Providing Water by Putting Her People First
Heather Dyer (EMBA ’19) wants you to know that there’s no need to load up on water when you’re making that harried trip to the grocery store to stock up during the global pandemic. What you get from the tap is typically purer than the bottled variety, she says, and the supply is virtually endless.
Her job is to make sure that this situation never changes.
Dyer was promoted from staff biologist to general manager of the San Bernardino Valley Municipal Water District on New Year’s Eve—the first female and one of just two non-engineers to lead the agency, which supplies water to retail providers serving 800,000 customers.
Though water districts are accustomed to projects with lifecycles that can exceed 50 years, Dyer realized early in her tenure that she needed to think in the short term, and quickly.
In this global pandemic, Dyer is keeping the water flowing to San Bernardino’s communities.
With family in Seattle—near the nation’s first COVID-19 case—and expertise in pathogens, Dyer began preparing for the worst. She brought her staff together to create a business response plan for a pandemic, and on March 16 they were ready.
“I thought we had another week,” she says, “but by the next day we had to implement it.”
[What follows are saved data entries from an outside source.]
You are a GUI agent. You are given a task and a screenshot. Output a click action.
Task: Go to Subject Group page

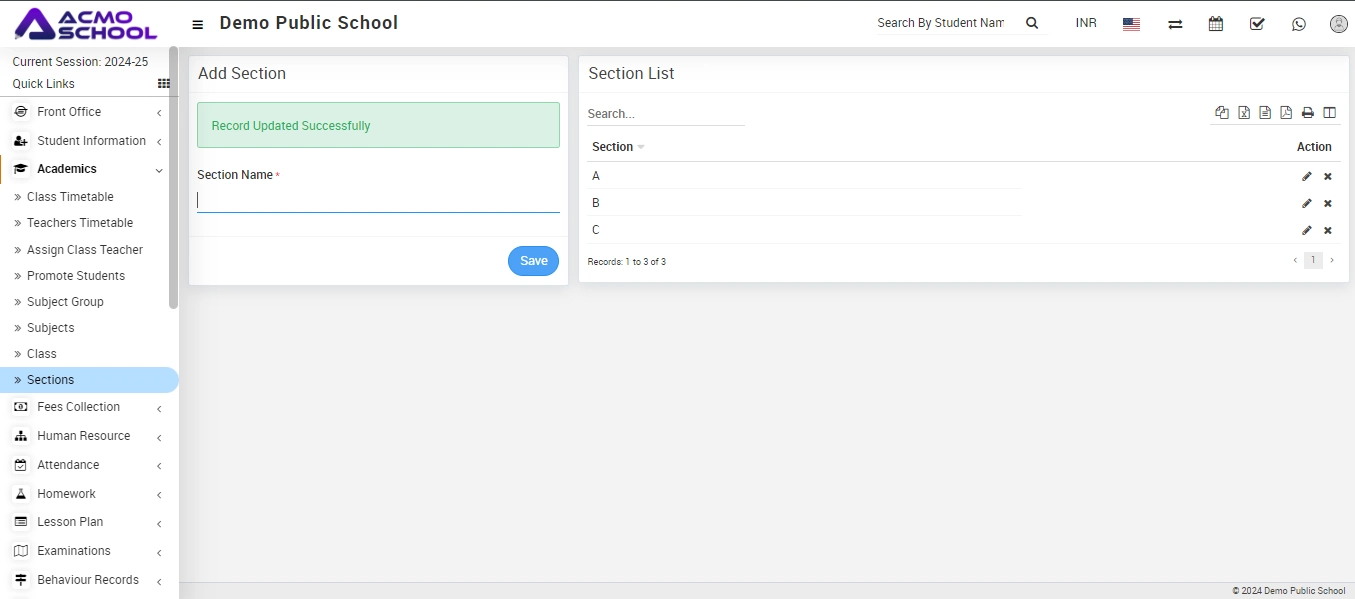65,302
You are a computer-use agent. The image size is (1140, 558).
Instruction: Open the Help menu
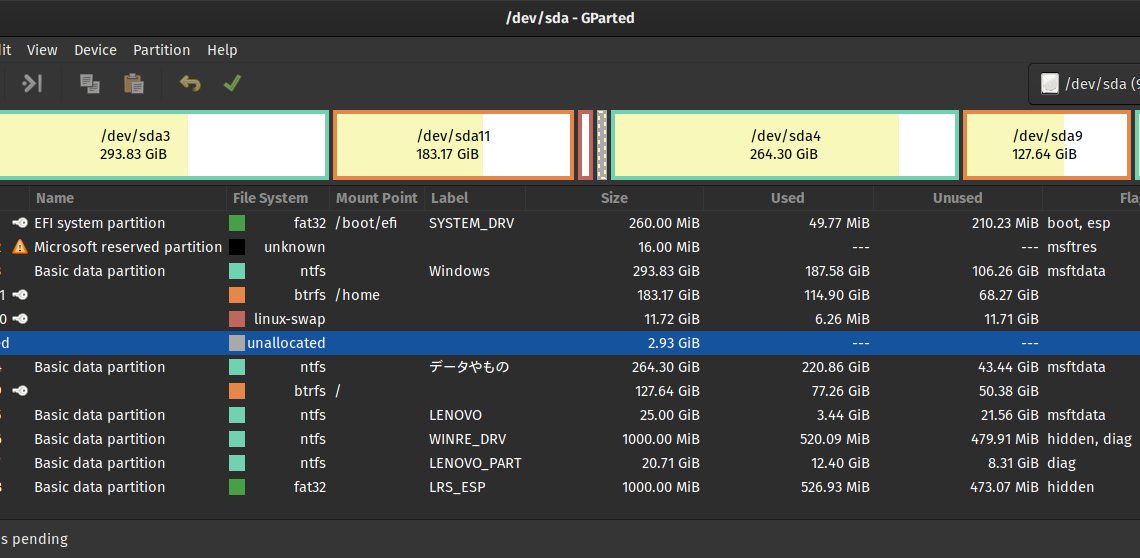(222, 50)
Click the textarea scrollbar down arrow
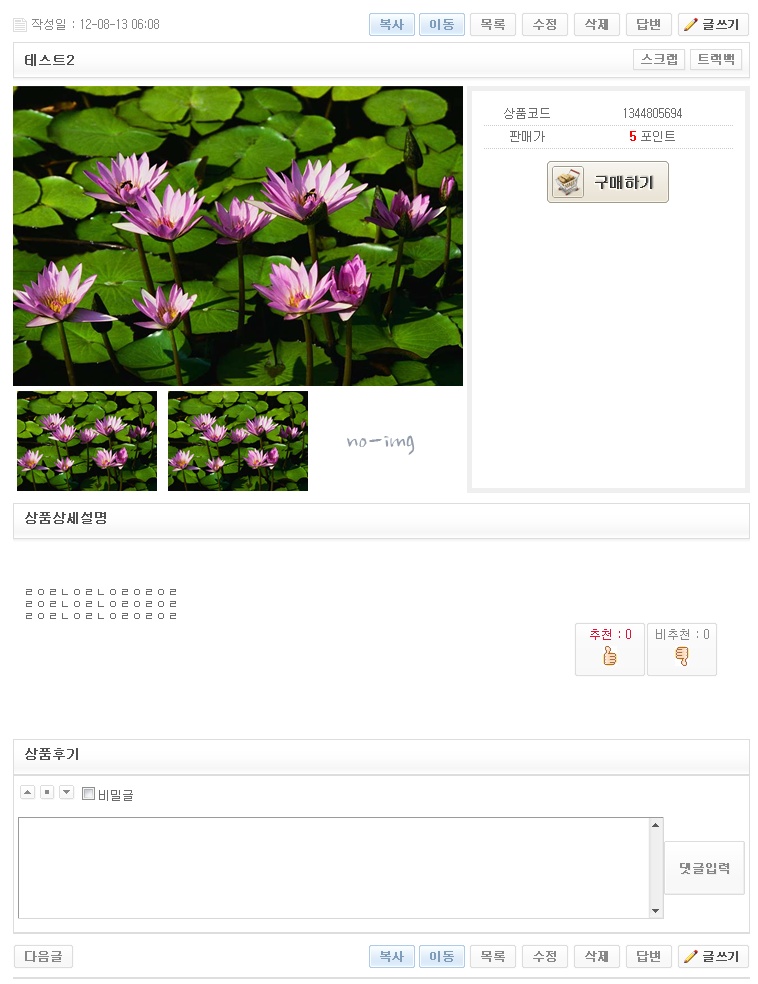 pyautogui.click(x=655, y=911)
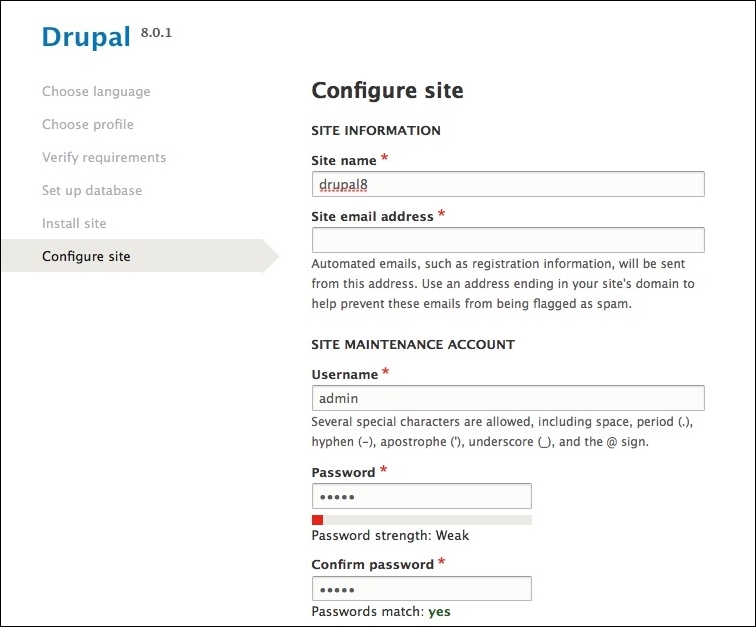Screen dimensions: 756x627
Task: Click the red password strength bar
Action: coord(317,520)
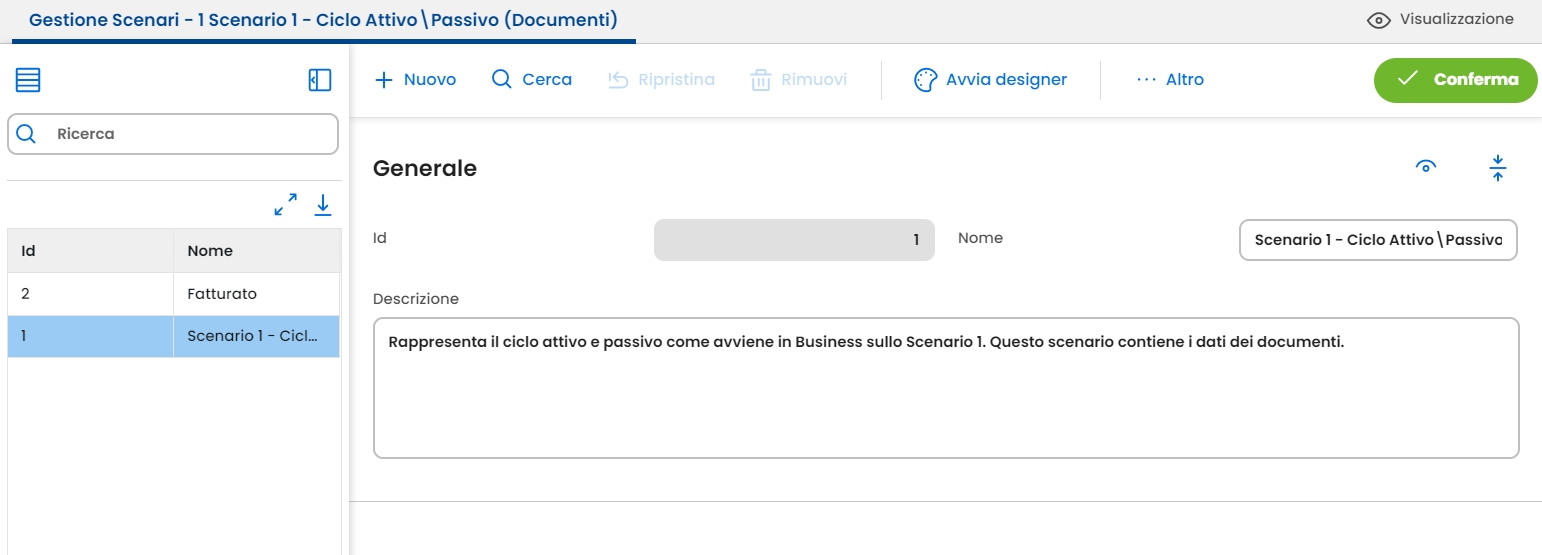Click the Ripristina undo icon
This screenshot has width=1542, height=555.
(x=618, y=80)
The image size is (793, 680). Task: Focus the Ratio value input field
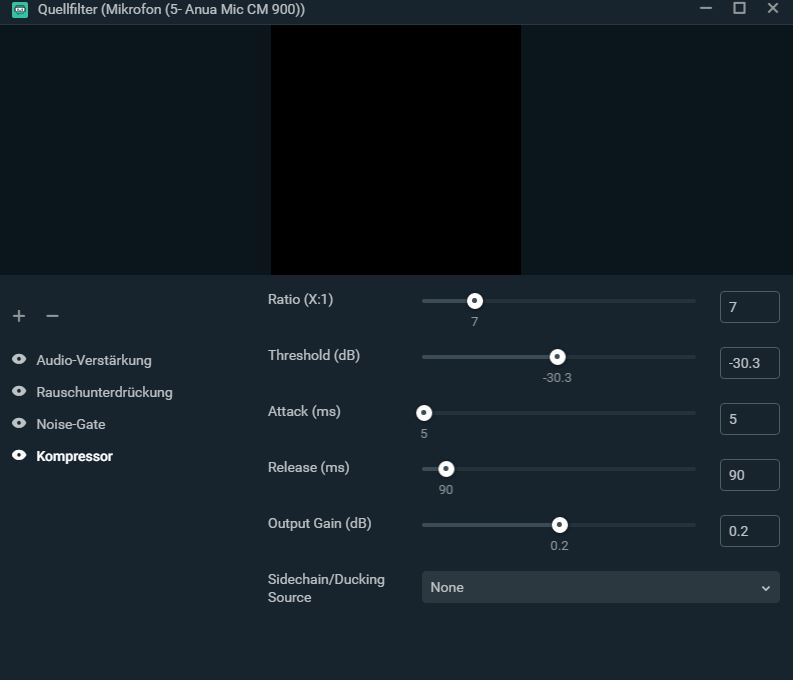[749, 307]
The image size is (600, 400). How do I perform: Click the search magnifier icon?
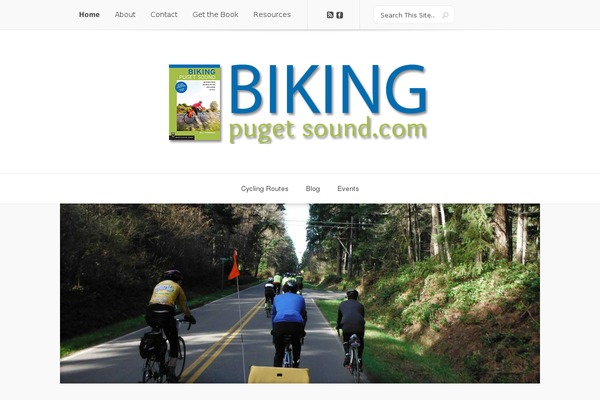pyautogui.click(x=445, y=15)
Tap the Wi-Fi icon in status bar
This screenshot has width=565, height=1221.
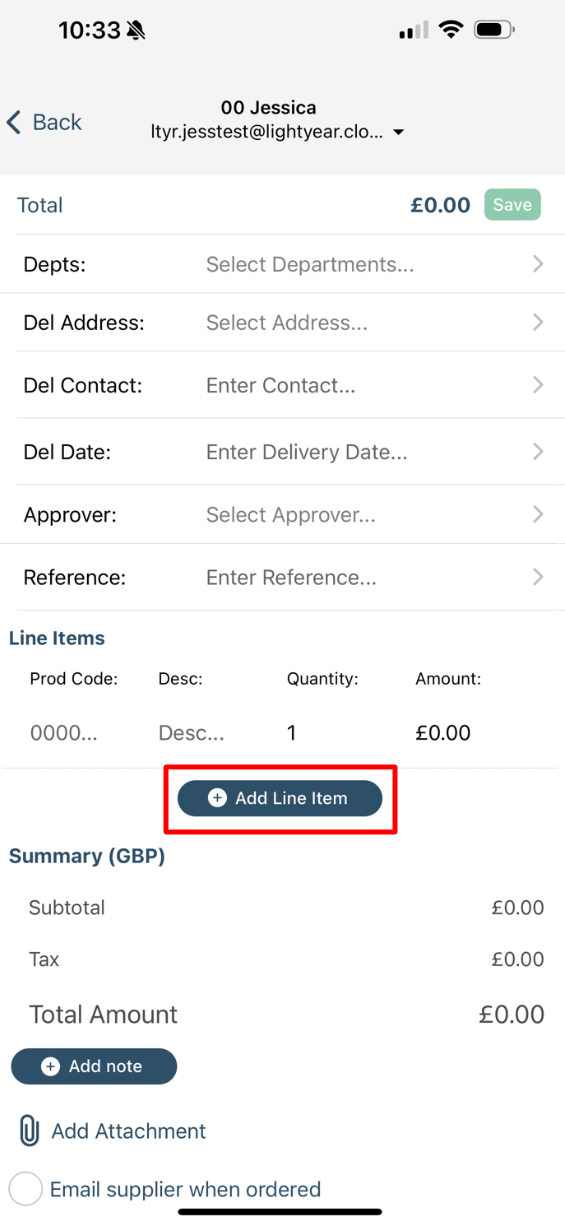coord(451,30)
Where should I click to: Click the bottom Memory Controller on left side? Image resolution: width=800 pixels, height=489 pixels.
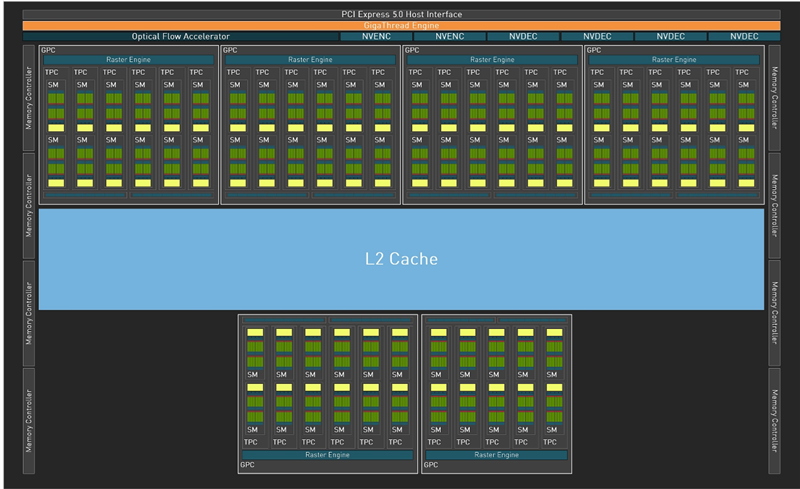pyautogui.click(x=28, y=421)
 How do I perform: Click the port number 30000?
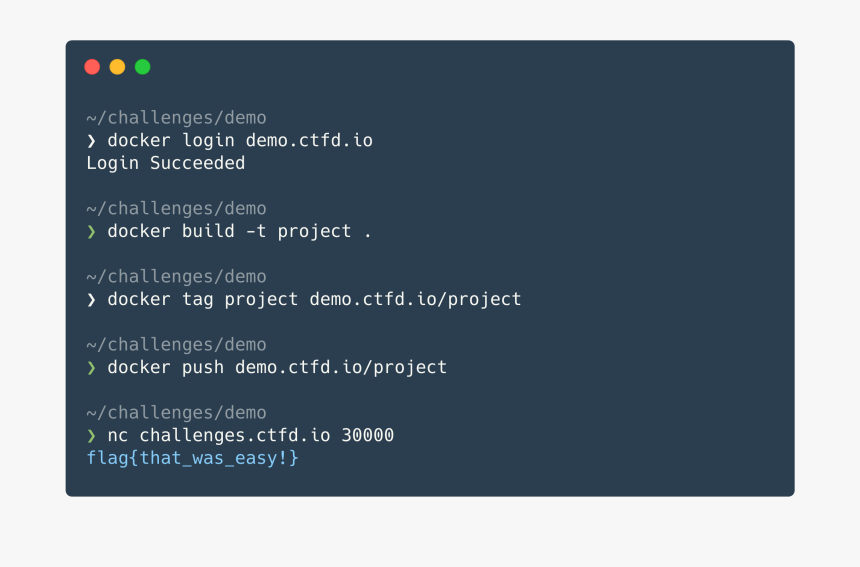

The administrative staff could work remotely, but the district still needed someone at the pumping station to ensure that water flowed 24 hours a day. She implemented a strategy to have pairs of people working 12-hour shifts—one at the station and the other in the field to handle maintenance, with the rest of the nine-person operations team rotating in and waiting on standby in case anyone fell ill.
To date, everything is going as planned, Dyer reports—and email traffic as late as 11 p.m. attests to everyone’s commitment. Best of all, staff members and their families remain healthy.
During these difficult times, it turns out that Dyer’s biggest challenge lies elsewhere—in making the mundane accessible.
The water district, as a public agency, is required by law to conduct open meetings. That used to mean opening the door and welcoming all who wanted to attend. In the now-required digital age, it takes more than simply directing people to a link.
She credits Jeremy Hunter’s concept of ‘the zone of resilience’ which “has helped me focus on taking care of myself and my people.”
“Our IT manager is amazing—an all-star,” Dyer says. “She’s done a ton of investigation into having people register unique meeting codes, and she created a special template to highlight information as we progress through the virtual meeting. And she made it easy to understand for our staff and directors.”
Dyer credits Associate Professor Jeremy Hunter, founding director of the Drucker School’s Executive Mind Leadership Institute, with helping prepare her to manage through a crisis.
“I’ve developed what he calls ‘the zone of resilience,’ which has helped me focus on taking care of myself and my people,” Dyer says. “Peter Drucker always talked about the people being the business. From the outset, I’ve focused on keeping the staff safe and valued, and I’ve let them know that we’re going to get through this. I care about you, and you care about me. We’ve actually grown closer as a team. It’s been an amazing silver lining.”